Bertie Lutton

Personal information
- Full name: Robert John Lutton
- Date of birth: 13 July 1950 (age 75)
- Place of birth: Banbridge, Northern Ireland
- Position: Midfielder

Youth career
- –1967: Banbridge Town

Senior career*
- Years: Team / Apps / (Gls)
- 1967–1971: Wolverhampton Wanderers / 21 / (1)
- 1971–1973: Brighton & Hove Albion / 29 / (4)
- 1973–1974: West Ham United / 12 / (1)
- Horsham
- 1977: Eastern Suburbs (Sydney)
- 1978-1981: South Melbourne
- 1982: Northcote City

International career^{‡}
- 1970–1973: Northern Ireland / 6 / (0)

= Bertie Lutton =

Northern Irish footballer

Bertie Lutton (born 13 July 1950) is a Northern Irish former footballer who played as a midfielder in England for Wolverhampton Wanderers, Brighton & Hove Albion, West Ham United and Horsham.
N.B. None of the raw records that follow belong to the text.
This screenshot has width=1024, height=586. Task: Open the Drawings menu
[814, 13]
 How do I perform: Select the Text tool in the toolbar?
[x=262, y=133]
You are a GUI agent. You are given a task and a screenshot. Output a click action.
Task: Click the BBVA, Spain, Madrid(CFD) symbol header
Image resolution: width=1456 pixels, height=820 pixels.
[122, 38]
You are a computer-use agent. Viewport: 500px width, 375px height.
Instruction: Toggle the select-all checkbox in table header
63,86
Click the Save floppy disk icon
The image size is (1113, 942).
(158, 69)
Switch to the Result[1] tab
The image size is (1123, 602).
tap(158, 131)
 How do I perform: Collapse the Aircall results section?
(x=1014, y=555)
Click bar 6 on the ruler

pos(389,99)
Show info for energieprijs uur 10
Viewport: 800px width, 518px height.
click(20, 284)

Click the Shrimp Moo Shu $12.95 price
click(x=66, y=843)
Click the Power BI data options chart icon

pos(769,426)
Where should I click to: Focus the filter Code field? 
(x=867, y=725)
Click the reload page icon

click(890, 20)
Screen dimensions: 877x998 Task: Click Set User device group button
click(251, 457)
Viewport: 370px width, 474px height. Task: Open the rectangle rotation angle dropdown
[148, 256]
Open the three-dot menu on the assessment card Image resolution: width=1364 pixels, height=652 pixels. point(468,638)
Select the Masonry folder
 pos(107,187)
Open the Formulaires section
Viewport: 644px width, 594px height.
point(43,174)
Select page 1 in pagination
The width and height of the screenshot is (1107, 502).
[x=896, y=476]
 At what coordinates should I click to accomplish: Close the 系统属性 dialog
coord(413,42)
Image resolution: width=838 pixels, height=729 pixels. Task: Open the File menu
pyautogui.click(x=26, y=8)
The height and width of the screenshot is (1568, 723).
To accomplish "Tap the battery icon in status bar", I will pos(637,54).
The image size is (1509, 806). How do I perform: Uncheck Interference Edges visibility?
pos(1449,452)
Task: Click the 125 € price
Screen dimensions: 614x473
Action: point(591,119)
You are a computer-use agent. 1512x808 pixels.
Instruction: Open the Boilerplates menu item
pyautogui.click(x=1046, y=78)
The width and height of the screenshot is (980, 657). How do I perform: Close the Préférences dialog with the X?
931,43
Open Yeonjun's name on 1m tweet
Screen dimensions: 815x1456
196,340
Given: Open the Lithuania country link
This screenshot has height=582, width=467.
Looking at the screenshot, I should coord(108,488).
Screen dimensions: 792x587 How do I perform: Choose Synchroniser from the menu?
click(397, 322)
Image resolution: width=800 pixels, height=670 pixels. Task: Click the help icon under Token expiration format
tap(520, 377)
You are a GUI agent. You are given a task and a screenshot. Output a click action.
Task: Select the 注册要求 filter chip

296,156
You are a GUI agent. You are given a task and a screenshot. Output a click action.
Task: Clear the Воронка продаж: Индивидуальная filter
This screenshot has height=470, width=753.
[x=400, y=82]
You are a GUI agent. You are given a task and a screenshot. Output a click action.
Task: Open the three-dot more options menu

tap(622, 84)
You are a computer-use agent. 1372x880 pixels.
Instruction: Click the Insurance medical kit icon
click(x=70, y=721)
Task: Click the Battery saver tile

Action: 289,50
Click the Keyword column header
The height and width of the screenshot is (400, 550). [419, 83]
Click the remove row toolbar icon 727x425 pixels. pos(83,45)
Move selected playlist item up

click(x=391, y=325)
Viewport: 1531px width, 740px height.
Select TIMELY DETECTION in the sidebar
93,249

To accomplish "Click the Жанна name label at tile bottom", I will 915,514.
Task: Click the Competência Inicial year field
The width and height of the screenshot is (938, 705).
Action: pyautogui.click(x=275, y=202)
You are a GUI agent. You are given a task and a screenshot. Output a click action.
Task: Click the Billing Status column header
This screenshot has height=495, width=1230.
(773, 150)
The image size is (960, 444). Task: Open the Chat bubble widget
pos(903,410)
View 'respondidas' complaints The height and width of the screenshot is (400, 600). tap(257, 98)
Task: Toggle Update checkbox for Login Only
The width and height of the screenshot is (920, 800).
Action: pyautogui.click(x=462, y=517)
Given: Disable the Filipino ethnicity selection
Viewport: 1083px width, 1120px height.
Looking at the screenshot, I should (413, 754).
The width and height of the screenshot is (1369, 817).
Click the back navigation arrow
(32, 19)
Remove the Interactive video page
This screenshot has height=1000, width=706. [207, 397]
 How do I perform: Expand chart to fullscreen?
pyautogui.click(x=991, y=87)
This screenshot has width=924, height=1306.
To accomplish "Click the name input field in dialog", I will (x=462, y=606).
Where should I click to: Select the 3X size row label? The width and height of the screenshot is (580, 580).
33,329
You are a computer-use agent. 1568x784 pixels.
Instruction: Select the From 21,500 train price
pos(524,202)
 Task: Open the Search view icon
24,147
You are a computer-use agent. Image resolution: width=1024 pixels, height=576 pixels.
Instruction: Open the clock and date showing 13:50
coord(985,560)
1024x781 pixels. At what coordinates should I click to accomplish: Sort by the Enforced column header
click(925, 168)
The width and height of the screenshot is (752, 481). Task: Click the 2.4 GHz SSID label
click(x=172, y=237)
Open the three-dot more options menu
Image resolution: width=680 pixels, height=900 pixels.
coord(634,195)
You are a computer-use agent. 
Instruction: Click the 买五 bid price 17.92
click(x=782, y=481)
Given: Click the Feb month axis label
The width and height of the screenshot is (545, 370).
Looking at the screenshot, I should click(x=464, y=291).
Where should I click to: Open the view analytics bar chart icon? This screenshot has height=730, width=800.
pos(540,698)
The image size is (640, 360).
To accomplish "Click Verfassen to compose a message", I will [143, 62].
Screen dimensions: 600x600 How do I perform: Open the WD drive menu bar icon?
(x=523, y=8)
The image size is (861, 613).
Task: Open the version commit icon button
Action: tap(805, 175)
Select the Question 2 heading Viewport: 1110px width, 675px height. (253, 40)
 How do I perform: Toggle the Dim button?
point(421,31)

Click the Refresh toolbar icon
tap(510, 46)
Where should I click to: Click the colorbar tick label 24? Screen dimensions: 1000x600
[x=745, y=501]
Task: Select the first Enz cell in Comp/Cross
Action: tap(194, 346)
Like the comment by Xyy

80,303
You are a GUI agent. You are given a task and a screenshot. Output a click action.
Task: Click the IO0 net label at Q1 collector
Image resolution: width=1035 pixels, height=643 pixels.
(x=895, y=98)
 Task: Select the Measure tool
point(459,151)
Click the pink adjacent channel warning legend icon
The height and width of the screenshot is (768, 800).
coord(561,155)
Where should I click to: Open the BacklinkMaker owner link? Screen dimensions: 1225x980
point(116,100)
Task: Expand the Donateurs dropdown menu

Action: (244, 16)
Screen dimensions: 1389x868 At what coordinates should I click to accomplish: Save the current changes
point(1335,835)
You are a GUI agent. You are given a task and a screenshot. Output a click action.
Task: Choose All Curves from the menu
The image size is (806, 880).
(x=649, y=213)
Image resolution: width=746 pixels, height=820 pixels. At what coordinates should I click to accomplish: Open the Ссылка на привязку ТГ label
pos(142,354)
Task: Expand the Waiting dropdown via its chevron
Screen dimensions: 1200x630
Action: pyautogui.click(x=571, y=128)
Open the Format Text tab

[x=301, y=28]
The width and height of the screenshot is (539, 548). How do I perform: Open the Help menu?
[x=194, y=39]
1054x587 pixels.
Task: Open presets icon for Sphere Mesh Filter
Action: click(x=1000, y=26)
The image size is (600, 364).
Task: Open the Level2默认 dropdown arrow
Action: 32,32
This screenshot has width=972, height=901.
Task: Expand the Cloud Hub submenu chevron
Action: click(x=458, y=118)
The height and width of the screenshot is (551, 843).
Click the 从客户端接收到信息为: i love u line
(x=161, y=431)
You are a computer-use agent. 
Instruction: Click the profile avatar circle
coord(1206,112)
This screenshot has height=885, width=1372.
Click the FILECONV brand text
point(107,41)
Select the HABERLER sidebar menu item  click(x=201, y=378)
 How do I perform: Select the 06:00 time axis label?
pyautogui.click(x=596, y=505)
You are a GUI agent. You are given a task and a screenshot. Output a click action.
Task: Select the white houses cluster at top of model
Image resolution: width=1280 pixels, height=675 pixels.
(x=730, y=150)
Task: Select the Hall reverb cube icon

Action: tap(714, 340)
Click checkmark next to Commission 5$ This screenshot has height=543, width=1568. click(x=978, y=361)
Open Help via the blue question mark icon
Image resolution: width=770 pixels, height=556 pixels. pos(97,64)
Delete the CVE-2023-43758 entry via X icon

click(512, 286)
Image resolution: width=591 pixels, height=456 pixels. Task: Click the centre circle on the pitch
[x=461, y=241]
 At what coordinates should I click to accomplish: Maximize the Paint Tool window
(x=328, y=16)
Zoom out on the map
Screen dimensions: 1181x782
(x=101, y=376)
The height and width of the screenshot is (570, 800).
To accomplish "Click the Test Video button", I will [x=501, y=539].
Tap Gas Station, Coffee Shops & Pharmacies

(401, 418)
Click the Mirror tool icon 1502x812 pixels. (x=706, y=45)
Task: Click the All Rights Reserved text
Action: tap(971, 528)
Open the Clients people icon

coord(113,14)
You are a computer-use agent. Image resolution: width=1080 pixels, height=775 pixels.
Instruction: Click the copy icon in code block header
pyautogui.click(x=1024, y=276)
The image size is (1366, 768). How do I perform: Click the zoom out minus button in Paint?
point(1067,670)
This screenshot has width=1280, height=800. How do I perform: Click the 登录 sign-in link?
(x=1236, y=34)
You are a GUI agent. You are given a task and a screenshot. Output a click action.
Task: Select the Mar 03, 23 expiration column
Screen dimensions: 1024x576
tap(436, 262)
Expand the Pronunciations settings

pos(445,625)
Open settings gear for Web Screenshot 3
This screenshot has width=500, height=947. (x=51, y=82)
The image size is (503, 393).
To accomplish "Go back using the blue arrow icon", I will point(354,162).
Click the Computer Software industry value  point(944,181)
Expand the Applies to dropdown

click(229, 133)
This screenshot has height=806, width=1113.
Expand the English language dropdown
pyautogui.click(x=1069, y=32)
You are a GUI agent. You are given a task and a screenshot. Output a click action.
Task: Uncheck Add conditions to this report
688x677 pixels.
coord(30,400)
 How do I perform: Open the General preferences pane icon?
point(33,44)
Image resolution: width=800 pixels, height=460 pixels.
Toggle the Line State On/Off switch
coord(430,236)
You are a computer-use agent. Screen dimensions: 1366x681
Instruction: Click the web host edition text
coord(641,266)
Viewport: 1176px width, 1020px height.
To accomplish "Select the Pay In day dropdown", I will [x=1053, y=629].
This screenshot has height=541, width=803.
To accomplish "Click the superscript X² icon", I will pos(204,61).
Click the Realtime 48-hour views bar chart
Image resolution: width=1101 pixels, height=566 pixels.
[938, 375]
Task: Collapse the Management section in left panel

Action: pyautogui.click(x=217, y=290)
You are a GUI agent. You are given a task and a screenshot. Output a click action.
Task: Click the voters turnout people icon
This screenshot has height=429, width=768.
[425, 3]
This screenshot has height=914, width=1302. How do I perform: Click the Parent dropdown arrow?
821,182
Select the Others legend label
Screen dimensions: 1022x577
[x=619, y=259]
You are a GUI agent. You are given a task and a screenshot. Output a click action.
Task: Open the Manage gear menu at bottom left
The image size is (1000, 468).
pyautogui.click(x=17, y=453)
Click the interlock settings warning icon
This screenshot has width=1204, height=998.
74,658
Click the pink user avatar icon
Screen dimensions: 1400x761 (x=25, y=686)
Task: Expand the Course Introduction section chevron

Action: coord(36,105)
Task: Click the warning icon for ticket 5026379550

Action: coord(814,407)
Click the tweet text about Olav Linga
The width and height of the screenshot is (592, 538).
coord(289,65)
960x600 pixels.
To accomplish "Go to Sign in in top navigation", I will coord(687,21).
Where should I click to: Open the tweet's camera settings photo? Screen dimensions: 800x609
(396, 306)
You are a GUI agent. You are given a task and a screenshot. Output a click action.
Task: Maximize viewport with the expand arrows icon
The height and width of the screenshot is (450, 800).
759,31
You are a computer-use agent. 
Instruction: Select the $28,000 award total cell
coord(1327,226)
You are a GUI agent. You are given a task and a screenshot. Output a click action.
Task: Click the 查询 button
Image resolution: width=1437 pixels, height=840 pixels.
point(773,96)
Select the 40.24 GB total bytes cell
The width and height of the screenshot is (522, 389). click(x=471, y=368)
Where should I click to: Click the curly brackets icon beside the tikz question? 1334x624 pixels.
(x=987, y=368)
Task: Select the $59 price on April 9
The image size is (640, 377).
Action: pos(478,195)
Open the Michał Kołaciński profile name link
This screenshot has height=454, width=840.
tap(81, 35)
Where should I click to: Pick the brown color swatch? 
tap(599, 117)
He played for Eastern Suburbs (Sydney), South Melbourne and Northcote City in Australia and was an international footballer with Northern Ireland from 1970 until 1973.

==Club career==
Lutton started as a youth team player for his hometown side Banbridge Town before moving to Wolverhampton Wanderers for a £50 fee. He signed for Brighton & Hove Albion in 1971 for £5,000 and in 1973, for a £25,000 fee, for West Ham United making his debut on 10 February 1973 in a 1–0 away win at Norwich City. He played for Northern Ireland whilst at West Ham making him their first player to play for that country. He made only thirteen appearances for West Ham before moving to Horsham. He joined York City on trial making his debut for their reserve side in a 6–0 win over Halifax Town on 3 March 1975. Unable to continue his footballing career because of injuries, he emigrated to Australia where he went on to play for clubs in the National Soccer League and Victorian State League.

==International career==
Lutton played six times for Northern Ireland making his debut on 18 April 1970 in a 1–0 defeat by Scotland.